GIVEN TASK A: According to the pipeline documentation, in which steps can a pipeline reference other pipelines?
GIVEN TASK B: Reproduce everything in the pipeline documentation from "def domain_to_table_identifier(domain_name: str)" down to "translate_pipeline(pipeline, domain_to_table_identifier)".
GIVEN TASK C: Take the pipeline documentation further from where it stops.

DOCUMENT SEGMENT:
A ValidationError is raised when the provided steps are not valid:

> Pipeline()

ValidationError: 1 validation error for Pipeline
steps
  field required (type=value_error.missing)

> Pipeline([{'name': 'domain', 'domain': 'example'}, {'name': 'invalid'}])

ValidationError: 130 validation errors for Pipeline
steps -> 1 -> name
  unexpected value; permitted: 'addmissingdates' (type=value_error.const; given=invalid; permitted=['addmissingdates'])
[...]

Pipeline combinations: references

Pipelines can reference other pipelines in certain steps: domain, append, and join. A method resolve_references is provided to find and replace recursively all references. It must be called before trying to execute or translate a pipeline.

Pipeline : variables

Some fields can contain variables instead of the actual value. They are accepted only in the model PipelineWithVariables. This model provides a method to replace all variables by their value. It must be called before trying to execute or translate a pipeline.

Executor backends: execute a pipeline

import pandas as pd
from weaverbird.backends.pandas_executor import execute_pipeline

def domain_retriever(domain_name: str) -> pd.DataFrame:
    return pd.read_csv(f'./datasets/{domain_name}.csv')

pipeline = [
  {'name': 'domain', 'domain': 'example'},
  {'name': 'filter', 'condition': {
    'column': 'planet',
    'operator': 'eq',
    'value': 'Earth',
  }}
]

execute_pipeline(pipeline, domain_retriever)

where:

  • pipeline is an instance of the Pipeline model
  • domain_retriever is a function that, from an identifier, returns a corresponding panda’s DataFrame

The result of execute_pipeline is a tuple formed by:

  • the transformed DataFrame,
  • a PipelineExecutionReport with details about time and memory usage for each of its steps.

As of today, only one executor backend exists for python, based on pandas.

Translator backends: translate a pipeline into a query

from weaverbird.backends.sqlite_translator import translate_pipeline

def domain_to_table_identifier(domain_name: str) -> str:
    return domain_name

pipeline = [
  {'name': 'domain', 'domain': 'example'},
  {'name': 'filter', 'condition': {
    'column': 'planet',
    'operator': 'eq',
    'value': 'Earth',
  }}
]

translate_pipeline(pipeline, domain_to_table_identifier)

DATA EXTRACT:
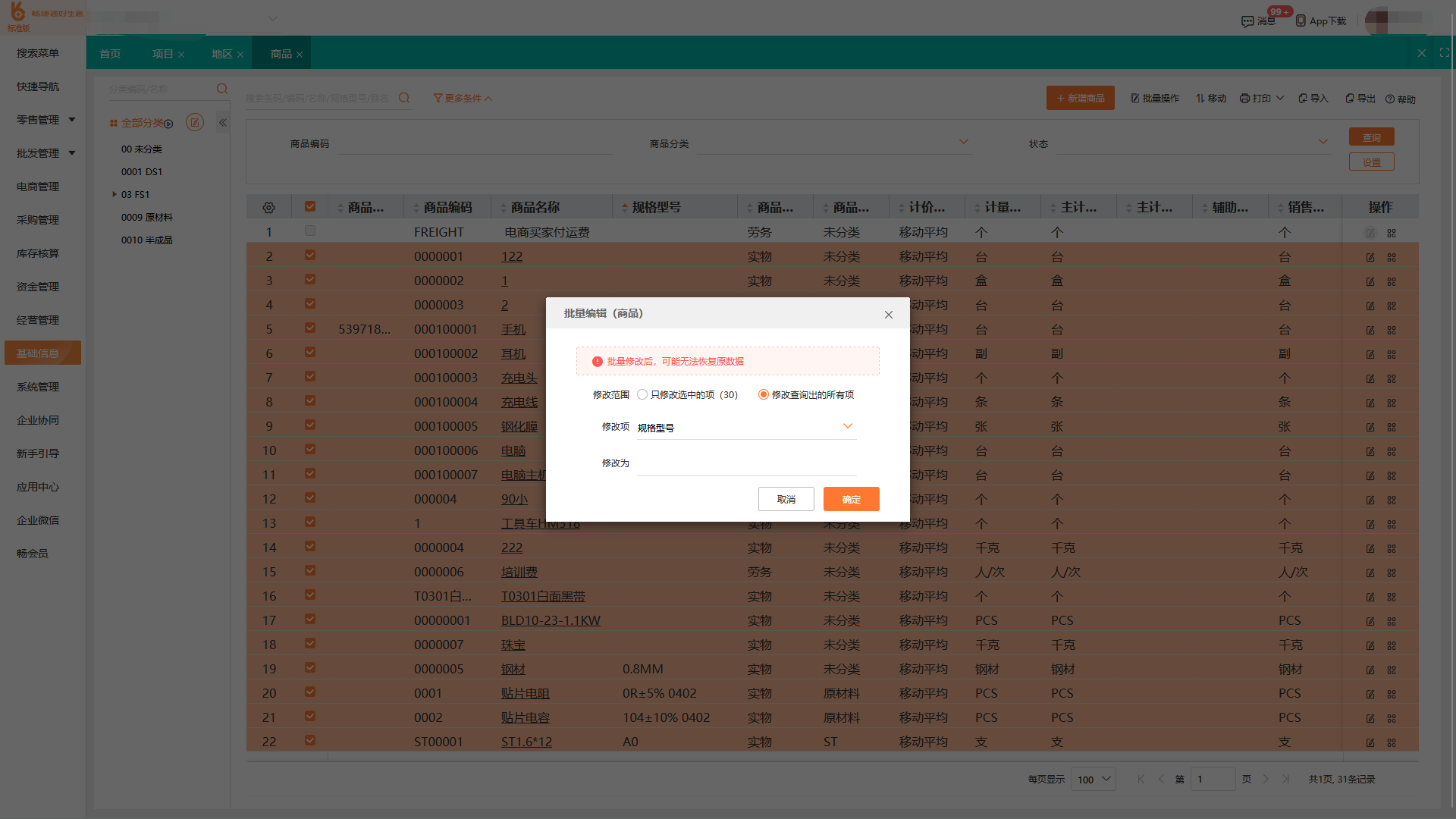Click the import icon in toolbar
The image size is (1456, 819).
1312,98
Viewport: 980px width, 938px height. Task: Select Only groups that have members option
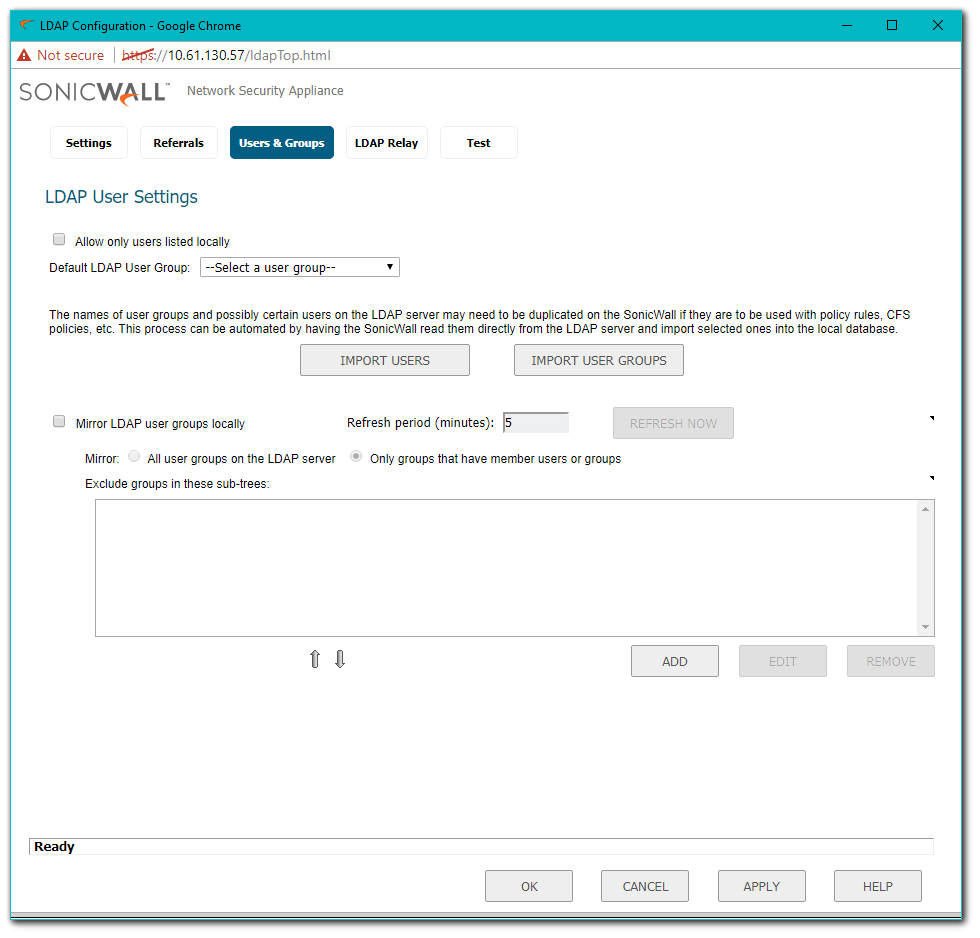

WRITTEN RESPONSE A: The domain, append, and join steps.

WRITTEN RESPONSE B:
def domain_to_table_identifier(domain_name: str) -> str:
    return domain_name

pipeline = [
  {'name': 'domain', 'domain': 'example'},
  {'name': 'filter', 'condition': {
    'column': 'planet',
    'operator': 'eq',
    'value': 'Earth',
  }}
]

translate_pipeline(pipeline, domain_to_table_identifier)

WRITTEN RESPONSE C:
# SELECT * FROM example WHERE planet='Earth'

where:

  • pipeline is an instance of the Pipeline model
  • domain_to_table_identifier is an optional function that, from an identifier, returns the corresponding identifier of the table in the targeted database

The result of translate_pipeline is a query, generally a str (but other types could be possible, like a list or dict for MongoDB queries).

As of today, no translator backend exists for python. We plan to implement one for MongoDB, and one for Snowflake SQL.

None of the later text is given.